▶ [Item coordinate data]:
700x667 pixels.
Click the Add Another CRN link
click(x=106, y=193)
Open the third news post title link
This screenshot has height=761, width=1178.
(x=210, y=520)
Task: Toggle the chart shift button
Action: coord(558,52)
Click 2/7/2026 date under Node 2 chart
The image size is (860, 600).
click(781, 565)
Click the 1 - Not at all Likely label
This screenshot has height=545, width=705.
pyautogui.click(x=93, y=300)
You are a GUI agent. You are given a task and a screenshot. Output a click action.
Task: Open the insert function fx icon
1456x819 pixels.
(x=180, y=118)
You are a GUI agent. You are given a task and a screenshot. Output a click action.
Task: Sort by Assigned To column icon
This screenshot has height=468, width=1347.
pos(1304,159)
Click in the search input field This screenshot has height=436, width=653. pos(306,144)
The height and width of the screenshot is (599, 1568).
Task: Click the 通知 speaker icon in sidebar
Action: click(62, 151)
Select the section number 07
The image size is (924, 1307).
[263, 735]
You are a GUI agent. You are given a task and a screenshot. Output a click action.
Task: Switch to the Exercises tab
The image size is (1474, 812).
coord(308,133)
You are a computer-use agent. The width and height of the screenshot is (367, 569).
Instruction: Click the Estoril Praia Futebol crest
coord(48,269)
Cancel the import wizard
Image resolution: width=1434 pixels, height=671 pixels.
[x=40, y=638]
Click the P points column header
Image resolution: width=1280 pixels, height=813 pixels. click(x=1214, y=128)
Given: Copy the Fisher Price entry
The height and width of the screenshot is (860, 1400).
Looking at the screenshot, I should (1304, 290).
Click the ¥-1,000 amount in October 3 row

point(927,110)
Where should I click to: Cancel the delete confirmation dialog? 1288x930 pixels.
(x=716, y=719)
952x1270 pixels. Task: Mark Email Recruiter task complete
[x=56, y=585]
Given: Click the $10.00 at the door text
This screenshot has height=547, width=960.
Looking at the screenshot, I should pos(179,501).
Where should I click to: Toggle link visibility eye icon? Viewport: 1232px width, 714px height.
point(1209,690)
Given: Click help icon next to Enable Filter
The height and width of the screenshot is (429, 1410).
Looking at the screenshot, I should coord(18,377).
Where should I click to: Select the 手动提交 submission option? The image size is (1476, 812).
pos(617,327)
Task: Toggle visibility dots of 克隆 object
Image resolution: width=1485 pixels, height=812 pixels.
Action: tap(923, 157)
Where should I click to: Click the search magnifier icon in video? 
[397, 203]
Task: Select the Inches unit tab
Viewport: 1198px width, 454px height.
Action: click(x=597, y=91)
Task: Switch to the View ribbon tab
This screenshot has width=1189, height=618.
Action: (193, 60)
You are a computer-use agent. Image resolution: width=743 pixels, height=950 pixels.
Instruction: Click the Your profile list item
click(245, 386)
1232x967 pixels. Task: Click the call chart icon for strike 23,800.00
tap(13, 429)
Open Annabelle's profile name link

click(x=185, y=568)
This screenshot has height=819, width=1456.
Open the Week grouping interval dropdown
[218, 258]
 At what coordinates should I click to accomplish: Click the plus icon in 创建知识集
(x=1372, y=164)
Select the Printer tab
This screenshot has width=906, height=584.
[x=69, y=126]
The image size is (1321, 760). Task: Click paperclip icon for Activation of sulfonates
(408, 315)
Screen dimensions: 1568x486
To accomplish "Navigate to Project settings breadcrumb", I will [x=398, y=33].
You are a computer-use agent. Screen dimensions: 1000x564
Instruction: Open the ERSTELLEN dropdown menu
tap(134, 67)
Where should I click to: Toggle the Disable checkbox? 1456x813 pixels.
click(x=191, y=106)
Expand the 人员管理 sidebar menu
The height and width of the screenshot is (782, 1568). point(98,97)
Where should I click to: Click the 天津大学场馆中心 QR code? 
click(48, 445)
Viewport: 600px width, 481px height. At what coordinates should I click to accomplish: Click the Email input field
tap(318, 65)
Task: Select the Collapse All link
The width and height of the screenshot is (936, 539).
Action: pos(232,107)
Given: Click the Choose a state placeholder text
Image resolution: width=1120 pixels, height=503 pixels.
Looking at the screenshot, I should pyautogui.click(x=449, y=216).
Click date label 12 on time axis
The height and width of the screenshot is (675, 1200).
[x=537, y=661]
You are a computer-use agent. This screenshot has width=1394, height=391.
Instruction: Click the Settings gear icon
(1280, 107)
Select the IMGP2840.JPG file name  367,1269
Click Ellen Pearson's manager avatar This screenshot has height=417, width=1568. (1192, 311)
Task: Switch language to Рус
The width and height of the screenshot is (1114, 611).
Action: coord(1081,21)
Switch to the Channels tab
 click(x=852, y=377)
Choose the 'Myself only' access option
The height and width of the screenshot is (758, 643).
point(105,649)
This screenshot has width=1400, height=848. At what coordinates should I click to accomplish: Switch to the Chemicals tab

▶ [WHAT TO WORK ON]: Reproduce all of the material with every instance of "GUI agent" swapped for "interface agent". Leave everything else unchanged.

▶ [CORRECT ANSWER]:
700x667 pixels.
Click the Add Another CRN link
click(x=106, y=193)
Open the third news post title link
This screenshot has height=761, width=1178.
(x=210, y=520)
Task: Toggle the chart shift button
Action: coord(558,52)
Click 2/7/2026 date under Node 2 chart
The image size is (860, 600).
click(781, 565)
Click the 1 - Not at all Likely label
This screenshot has height=545, width=705.
pyautogui.click(x=93, y=300)
You are a interface agent. You are given a task and a screenshot. Output a click action.
Task: Open the insert function fx icon
1456x819 pixels.
(x=180, y=118)
You are a interface agent. You are given a task and a screenshot. Output a click action.
Task: Sort by Assigned To column icon
This screenshot has height=468, width=1347.
pos(1304,159)
Click in the search input field This screenshot has height=436, width=653. pos(306,144)
The height and width of the screenshot is (599, 1568).
Task: Click the 通知 speaker icon in sidebar
Action: click(62, 151)
Select the section number 07
The image size is (924, 1307).
[263, 735]
You are a interface agent. You are given a task and a screenshot. Output a click action.
Task: Switch to the Exercises tab
The image size is (1474, 812).
coord(308,133)
You are a computer-use agent. The width and height of the screenshot is (367, 569).
Instruction: Click the Estoril Praia Futebol crest
coord(48,269)
Cancel the import wizard
Image resolution: width=1434 pixels, height=671 pixels.
[x=40, y=638]
Click the P points column header
Image resolution: width=1280 pixels, height=813 pixels. click(x=1214, y=128)
Given: Copy the Fisher Price entry
The height and width of the screenshot is (860, 1400).
Looking at the screenshot, I should (1304, 290).
Click the ¥-1,000 amount in October 3 row

point(927,110)
Where should I click to: Cancel the delete confirmation dialog? 1288x930 pixels.
(x=716, y=719)
952x1270 pixels. Task: Mark Email Recruiter task complete
[x=56, y=585]
Given: Click the $10.00 at the door text
This screenshot has height=547, width=960.
Looking at the screenshot, I should pos(179,501).
Where should I click to: Toggle link visibility eye icon? Viewport: 1232px width, 714px height.
point(1209,690)
Given: Click help icon next to Enable Filter
The height and width of the screenshot is (429, 1410).
Looking at the screenshot, I should coord(18,377).
Where should I click to: Select the 手动提交 submission option? The image size is (1476, 812).
pos(617,327)
Task: Toggle visibility dots of 克隆 object
Image resolution: width=1485 pixels, height=812 pixels.
Action: tap(923, 157)
Where should I click to: Click the search magnifier icon in video? 
[397, 203]
Task: Select the Inches unit tab
Viewport: 1198px width, 454px height.
Action: click(x=597, y=91)
Task: Switch to the View ribbon tab
This screenshot has width=1189, height=618.
Action: (193, 60)
You are a computer-use agent. Image resolution: width=743 pixels, height=950 pixels.
Instruction: Click the Your profile list item
click(245, 386)
1232x967 pixels. Task: Click the call chart icon for strike 23,800.00
tap(13, 429)
Open Annabelle's profile name link

click(x=185, y=568)
This screenshot has height=819, width=1456.
Open the Week grouping interval dropdown
[218, 258]
 At what coordinates should I click to accomplish: Click the plus icon in 创建知识集
(x=1372, y=164)
Select the Printer tab
This screenshot has width=906, height=584.
[x=69, y=126]
The image size is (1321, 760). Task: Click paperclip icon for Activation of sulfonates
(408, 315)
Screen dimensions: 1568x486
To accomplish "Navigate to Project settings breadcrumb", I will [x=398, y=33].
You are a computer-use agent. Screen dimensions: 1000x564
Instruction: Open the ERSTELLEN dropdown menu
tap(134, 67)
Where should I click to: Toggle the Disable checkbox? 1456x813 pixels.
click(x=191, y=106)
Expand the 人员管理 sidebar menu
The height and width of the screenshot is (782, 1568). point(98,97)
Where should I click to: Click the 天津大学场馆中心 QR code? 
click(48, 445)
Viewport: 600px width, 481px height. At what coordinates should I click to accomplish: Click the Email input field
tap(318, 65)
Task: Select the Collapse All link
The width and height of the screenshot is (936, 539).
Action: pos(232,107)
Given: Click the Choose a state placeholder text
Image resolution: width=1120 pixels, height=503 pixels.
Looking at the screenshot, I should pyautogui.click(x=449, y=216).
Click date label 12 on time axis
The height and width of the screenshot is (675, 1200).
[x=537, y=661]
You are a computer-use agent. This screenshot has width=1394, height=391.
Instruction: Click the Settings gear icon
(1280, 107)
Select the IMGP2840.JPG file name  367,1269
Click Ellen Pearson's manager avatar This screenshot has height=417, width=1568. (1192, 311)
Task: Switch language to Рус
The width and height of the screenshot is (1114, 611).
Action: coord(1081,21)
Switch to the Channels tab
 click(x=852, y=377)
Choose the 'Myself only' access option
The height and width of the screenshot is (758, 643).
point(105,649)
This screenshot has width=1400, height=848. At what coordinates should I click to accomplish: Switch to the Chemicals tab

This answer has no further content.